> _Supplied entries_
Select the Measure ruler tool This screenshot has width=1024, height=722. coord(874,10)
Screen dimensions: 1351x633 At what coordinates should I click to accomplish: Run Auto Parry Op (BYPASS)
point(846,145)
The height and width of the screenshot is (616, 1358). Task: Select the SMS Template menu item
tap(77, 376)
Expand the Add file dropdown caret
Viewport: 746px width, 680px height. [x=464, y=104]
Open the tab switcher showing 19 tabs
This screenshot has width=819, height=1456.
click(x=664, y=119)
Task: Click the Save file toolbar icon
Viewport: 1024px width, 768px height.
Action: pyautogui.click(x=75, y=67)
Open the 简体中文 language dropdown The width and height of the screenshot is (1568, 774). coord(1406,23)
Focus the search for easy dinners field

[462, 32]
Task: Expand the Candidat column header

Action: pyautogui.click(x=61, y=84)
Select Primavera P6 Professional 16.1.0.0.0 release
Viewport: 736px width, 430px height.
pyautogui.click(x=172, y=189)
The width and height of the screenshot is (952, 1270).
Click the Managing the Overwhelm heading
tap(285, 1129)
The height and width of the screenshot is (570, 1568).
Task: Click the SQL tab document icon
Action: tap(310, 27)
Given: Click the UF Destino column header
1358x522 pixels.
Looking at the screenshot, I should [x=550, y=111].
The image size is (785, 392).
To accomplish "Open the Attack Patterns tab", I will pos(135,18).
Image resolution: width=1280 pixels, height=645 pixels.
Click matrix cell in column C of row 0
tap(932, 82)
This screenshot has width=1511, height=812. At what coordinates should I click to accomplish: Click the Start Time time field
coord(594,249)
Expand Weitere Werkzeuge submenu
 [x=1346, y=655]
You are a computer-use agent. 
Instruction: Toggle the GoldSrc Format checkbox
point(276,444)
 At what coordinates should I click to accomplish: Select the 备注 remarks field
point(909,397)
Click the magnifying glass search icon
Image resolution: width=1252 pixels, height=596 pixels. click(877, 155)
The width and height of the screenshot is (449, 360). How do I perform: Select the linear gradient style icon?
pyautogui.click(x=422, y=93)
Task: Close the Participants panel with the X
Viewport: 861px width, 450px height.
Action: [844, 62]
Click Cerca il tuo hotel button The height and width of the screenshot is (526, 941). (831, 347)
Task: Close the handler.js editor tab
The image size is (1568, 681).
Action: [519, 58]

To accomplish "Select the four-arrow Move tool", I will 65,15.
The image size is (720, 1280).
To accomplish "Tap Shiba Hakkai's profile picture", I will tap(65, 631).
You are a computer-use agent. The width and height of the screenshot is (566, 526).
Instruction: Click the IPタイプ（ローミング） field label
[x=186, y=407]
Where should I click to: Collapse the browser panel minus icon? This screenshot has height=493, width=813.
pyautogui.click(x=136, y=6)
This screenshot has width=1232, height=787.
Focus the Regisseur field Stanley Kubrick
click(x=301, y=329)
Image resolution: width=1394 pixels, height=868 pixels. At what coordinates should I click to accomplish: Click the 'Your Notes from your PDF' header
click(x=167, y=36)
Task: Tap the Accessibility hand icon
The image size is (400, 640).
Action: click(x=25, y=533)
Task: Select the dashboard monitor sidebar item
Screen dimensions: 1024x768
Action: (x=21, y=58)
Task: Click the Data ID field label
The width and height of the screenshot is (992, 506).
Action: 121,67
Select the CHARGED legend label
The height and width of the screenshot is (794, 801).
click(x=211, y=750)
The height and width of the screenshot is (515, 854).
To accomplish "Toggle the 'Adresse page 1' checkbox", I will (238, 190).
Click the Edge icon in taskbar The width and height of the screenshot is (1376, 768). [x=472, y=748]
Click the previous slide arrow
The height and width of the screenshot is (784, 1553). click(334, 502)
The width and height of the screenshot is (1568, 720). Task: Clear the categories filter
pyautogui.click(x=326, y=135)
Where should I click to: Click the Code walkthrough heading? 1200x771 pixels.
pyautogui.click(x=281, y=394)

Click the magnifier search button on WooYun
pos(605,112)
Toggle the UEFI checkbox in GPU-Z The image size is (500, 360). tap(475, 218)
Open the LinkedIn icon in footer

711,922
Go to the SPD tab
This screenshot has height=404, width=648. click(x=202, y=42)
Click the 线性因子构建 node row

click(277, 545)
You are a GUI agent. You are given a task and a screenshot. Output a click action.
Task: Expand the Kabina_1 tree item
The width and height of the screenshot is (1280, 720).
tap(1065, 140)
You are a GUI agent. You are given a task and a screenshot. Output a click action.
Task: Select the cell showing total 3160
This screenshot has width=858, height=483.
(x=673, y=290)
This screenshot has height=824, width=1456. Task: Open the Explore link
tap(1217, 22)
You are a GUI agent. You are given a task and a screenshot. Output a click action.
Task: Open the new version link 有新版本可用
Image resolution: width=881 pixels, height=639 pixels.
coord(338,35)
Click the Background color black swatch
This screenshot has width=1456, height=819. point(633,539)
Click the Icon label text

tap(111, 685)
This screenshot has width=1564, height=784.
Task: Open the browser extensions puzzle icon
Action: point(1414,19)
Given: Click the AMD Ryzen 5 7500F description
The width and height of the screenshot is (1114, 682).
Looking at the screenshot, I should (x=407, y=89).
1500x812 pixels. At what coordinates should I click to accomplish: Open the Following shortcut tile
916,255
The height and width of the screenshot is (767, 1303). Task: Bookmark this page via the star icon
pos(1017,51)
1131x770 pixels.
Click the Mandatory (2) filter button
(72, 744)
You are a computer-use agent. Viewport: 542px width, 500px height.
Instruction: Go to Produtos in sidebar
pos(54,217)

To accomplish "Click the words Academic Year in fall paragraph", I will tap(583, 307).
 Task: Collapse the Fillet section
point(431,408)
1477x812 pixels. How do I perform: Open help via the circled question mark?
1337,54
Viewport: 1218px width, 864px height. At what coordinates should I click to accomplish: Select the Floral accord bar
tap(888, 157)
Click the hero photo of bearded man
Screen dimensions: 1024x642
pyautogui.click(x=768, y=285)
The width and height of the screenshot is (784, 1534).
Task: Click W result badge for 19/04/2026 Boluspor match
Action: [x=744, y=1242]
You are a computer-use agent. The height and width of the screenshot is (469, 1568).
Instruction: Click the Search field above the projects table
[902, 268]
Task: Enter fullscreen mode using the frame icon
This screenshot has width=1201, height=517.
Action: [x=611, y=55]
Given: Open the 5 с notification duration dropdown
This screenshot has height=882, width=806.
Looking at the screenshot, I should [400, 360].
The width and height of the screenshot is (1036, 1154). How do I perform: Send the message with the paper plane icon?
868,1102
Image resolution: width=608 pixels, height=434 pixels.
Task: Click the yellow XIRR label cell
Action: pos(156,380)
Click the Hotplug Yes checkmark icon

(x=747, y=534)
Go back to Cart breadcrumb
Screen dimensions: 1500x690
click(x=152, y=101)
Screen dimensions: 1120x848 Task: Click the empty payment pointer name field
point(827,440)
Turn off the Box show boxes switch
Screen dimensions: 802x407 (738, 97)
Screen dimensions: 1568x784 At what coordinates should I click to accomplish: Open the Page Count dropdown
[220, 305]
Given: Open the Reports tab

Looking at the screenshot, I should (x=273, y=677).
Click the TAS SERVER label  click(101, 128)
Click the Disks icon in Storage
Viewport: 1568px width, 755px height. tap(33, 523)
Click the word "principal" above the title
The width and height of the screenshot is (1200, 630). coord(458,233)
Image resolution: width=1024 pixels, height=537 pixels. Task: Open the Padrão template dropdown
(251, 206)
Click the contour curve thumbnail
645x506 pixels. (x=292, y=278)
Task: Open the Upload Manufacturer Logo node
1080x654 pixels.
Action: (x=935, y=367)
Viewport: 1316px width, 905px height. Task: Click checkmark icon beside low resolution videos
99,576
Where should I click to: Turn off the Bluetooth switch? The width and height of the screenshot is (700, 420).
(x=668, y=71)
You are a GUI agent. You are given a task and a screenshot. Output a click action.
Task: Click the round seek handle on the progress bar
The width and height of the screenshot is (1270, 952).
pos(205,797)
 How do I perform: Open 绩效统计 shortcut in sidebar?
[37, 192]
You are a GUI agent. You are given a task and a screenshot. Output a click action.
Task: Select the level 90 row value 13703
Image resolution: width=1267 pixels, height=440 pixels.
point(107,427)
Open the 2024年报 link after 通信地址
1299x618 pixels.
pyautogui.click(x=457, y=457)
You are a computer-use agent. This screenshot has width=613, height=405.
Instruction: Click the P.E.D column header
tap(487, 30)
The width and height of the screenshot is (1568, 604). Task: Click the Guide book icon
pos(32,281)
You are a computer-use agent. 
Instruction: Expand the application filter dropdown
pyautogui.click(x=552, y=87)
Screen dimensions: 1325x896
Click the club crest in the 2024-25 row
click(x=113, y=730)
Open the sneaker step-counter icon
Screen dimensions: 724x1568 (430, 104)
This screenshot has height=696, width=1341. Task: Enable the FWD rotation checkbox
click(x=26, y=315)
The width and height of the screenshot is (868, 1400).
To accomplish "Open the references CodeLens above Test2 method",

> _Requirement_
As you read the records above, find each line that contains "will" and copy it.

> _Response_
To accomplish "Open the Attack Patterns tab", I will pos(135,18).
To accomplish "Select the four-arrow Move tool", I will 65,15.
To accomplish "Tap Shiba Hakkai's profile picture", I will tap(65, 631).
To accomplish "Toggle the 'Adresse page 1' checkbox", I will (238, 190).
To accomplish "Click the words Academic Year in fall paragraph", I will tap(583, 307).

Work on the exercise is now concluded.